The first Latinx president of the New York State Academy of Trial Lawyers, she has been honored as a Super Lawyer, been named one of the top attorneys in the city and state numerous times, received the Amy Wren Award from the Brooklyn Women’s Bar Association, been honored by Borough President Eric Adams, and was noted by the New York Law Journal for having verdicts awarded to her clients surpassing $30 million.

All of her success has driven her to give back, both to the legal community, but also the Brooklyn community. She is a founding board member and past president of the Brooklyn Bridge Rotary Club and is active in a variety of other charities including the Brooklyn Women’s Club and Luminous Visions.

Angelicque Moreno was sworn in as the president of the Academy of Trial Lawyers during its 15th annual membership reception on Thursday.
Eagle photos by Rob Abruzzese

Her success is also part of the reason she has become so active in bar associations like the academy, the Brooklyn Women’s Bar, the Brooklyn Bar Association and others. These associations allow her to mentor younger attorneys, but also to give back directly through charity work.

“One of my proudest accomplishments is the work I do in BWBA with Justice Genine Edwards where we have been co-chairs for the annual holiday party,” she said. That event collects toys for kids and holds raffles to raise money for charities such as Safe Harbor Homes. “It’s a wonderful feeling to make children happy.”

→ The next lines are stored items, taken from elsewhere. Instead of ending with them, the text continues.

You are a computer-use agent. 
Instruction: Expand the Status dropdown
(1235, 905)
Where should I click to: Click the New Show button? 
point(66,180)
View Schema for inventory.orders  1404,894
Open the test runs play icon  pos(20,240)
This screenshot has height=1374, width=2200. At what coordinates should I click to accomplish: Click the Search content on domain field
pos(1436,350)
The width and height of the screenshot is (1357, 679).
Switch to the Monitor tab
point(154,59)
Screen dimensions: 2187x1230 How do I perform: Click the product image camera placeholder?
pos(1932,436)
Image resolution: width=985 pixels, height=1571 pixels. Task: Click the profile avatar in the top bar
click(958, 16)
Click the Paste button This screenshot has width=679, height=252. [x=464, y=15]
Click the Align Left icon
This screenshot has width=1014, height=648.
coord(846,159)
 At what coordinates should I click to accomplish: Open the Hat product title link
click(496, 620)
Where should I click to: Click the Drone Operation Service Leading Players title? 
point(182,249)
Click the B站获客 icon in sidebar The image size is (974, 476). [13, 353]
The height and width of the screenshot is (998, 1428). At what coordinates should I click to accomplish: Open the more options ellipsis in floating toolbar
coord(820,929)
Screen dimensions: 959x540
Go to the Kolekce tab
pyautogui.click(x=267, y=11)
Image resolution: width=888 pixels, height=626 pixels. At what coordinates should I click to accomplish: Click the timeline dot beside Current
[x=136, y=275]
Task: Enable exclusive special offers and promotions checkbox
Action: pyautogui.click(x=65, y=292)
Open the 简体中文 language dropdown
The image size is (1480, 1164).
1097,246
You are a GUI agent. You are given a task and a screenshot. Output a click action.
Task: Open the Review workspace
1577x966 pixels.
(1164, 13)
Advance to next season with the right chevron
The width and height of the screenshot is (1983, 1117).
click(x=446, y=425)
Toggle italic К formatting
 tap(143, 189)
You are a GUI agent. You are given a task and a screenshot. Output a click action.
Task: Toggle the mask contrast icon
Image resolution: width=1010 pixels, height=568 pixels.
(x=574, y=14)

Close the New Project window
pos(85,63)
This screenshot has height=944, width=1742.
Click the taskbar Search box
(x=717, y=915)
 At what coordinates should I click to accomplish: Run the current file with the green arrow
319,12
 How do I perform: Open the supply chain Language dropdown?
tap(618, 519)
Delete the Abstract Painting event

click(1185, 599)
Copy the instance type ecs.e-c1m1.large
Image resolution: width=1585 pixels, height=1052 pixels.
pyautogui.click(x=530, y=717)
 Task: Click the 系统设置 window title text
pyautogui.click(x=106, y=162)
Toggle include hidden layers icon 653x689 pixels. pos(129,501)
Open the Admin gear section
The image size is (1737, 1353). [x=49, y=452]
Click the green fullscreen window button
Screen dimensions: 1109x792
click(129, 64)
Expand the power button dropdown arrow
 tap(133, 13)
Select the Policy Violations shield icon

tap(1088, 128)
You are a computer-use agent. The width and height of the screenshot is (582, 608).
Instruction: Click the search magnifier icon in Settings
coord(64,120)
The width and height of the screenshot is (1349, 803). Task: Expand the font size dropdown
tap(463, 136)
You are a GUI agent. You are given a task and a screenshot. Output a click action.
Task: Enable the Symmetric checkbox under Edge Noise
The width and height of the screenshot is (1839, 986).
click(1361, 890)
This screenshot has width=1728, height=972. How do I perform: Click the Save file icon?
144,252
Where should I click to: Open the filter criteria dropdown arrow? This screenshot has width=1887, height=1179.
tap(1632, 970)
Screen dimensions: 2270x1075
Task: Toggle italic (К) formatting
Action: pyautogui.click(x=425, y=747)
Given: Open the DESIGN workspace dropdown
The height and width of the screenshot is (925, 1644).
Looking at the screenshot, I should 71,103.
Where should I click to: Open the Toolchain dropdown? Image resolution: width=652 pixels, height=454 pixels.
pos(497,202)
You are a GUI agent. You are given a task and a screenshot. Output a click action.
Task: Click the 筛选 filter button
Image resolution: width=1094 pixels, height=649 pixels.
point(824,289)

As president of the academy, Moreno is hoping to increase membership, advocate on behalf of trial attorneys in the state legislature and focus on attorney education.

“In a statewide bar, you have a lot of attorneys with a lot of experience and a new group that has none,” Moreno said. “Trying to make both groups happy is challenging. We have a skills CLE both downstate and upstate. That is not going to interest attorneys who have been practicing 10-plus years. The younger members need to be active and we need to mentor them so that they can eventually join our bar as a trustee or an officer and so that they have the skills they need to be successful trial attorneys.”

Moreno will have plenty of help over the next year because of her passion for the position, says Executive Director Michelle Stern.

“She’s super engaging,” Stern explained. “Everyone she meets, she schmoozes perfectly, gets them engaged with the academy. It doesn’t matter if she has never met you before, she’s super passionate. Executive directors aren’t often this lucky where we have someone who is willing to put it out there, willing to march on for the academy. That ask is very important. It’s all about getting other people involved. It’s all about making connections and there is nobody better than Angelicque.”